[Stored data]
====
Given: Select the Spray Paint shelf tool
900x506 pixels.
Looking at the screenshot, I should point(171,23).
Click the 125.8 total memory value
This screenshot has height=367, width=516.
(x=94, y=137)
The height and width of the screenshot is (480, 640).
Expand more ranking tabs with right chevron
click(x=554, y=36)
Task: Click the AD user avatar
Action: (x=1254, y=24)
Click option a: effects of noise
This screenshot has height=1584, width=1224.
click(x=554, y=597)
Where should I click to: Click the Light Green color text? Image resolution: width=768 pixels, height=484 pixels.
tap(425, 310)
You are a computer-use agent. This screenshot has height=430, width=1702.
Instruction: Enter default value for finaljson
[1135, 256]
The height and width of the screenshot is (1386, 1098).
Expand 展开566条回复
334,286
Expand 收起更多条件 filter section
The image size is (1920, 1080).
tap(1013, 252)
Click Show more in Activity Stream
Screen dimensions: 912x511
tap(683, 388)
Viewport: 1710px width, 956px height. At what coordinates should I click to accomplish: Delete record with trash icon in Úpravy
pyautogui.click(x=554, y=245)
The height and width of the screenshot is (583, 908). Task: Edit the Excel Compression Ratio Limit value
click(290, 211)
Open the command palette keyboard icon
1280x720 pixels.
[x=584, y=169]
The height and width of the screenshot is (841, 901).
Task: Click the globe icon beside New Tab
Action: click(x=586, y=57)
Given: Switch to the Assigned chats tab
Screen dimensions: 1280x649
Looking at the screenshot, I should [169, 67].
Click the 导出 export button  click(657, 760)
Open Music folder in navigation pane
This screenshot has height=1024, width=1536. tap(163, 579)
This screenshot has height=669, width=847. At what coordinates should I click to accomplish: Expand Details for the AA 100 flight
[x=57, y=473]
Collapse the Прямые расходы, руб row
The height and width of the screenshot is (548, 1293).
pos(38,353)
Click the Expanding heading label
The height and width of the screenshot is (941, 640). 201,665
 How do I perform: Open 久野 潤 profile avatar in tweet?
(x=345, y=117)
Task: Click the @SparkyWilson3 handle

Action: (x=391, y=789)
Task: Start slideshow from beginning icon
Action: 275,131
====
### What you need to do
Quote the data above in full, changing nothing.

### Your solution
Given: Select the Spray Paint shelf tool
900x506 pixels.
Looking at the screenshot, I should point(171,23).
Click the 125.8 total memory value
This screenshot has height=367, width=516.
(x=94, y=137)
The height and width of the screenshot is (480, 640).
Expand more ranking tabs with right chevron
click(x=554, y=36)
Task: Click the AD user avatar
Action: (x=1254, y=24)
Click option a: effects of noise
This screenshot has height=1584, width=1224.
click(x=554, y=597)
Where should I click to: Click the Light Green color text? Image resolution: width=768 pixels, height=484 pixels.
tap(425, 310)
You are a computer-use agent. This screenshot has height=430, width=1702.
Instruction: Enter default value for finaljson
[1135, 256]
The height and width of the screenshot is (1386, 1098).
Expand 展开566条回复
334,286
Expand 收起更多条件 filter section
The image size is (1920, 1080).
tap(1013, 252)
Click Show more in Activity Stream
Screen dimensions: 912x511
tap(683, 388)
Viewport: 1710px width, 956px height. At what coordinates should I click to accomplish: Delete record with trash icon in Úpravy
pyautogui.click(x=554, y=245)
The height and width of the screenshot is (583, 908). Task: Edit the Excel Compression Ratio Limit value
click(290, 211)
Open the command palette keyboard icon
1280x720 pixels.
[x=584, y=169]
The height and width of the screenshot is (841, 901).
Task: Click the globe icon beside New Tab
Action: click(x=586, y=57)
Given: Switch to the Assigned chats tab
Screen dimensions: 1280x649
Looking at the screenshot, I should [169, 67].
Click the 导出 export button  click(657, 760)
Open Music folder in navigation pane
This screenshot has height=1024, width=1536. tap(163, 579)
This screenshot has height=669, width=847. At what coordinates should I click to accomplish: Expand Details for the AA 100 flight
[x=57, y=473]
Collapse the Прямые расходы, руб row
The height and width of the screenshot is (548, 1293).
pos(38,353)
Click the Expanding heading label
The height and width of the screenshot is (941, 640). 201,665
 How do I perform: Open 久野 潤 profile avatar in tweet?
(x=345, y=117)
Task: Click the @SparkyWilson3 handle

Action: (x=391, y=789)
Task: Start slideshow from beginning icon
Action: 275,131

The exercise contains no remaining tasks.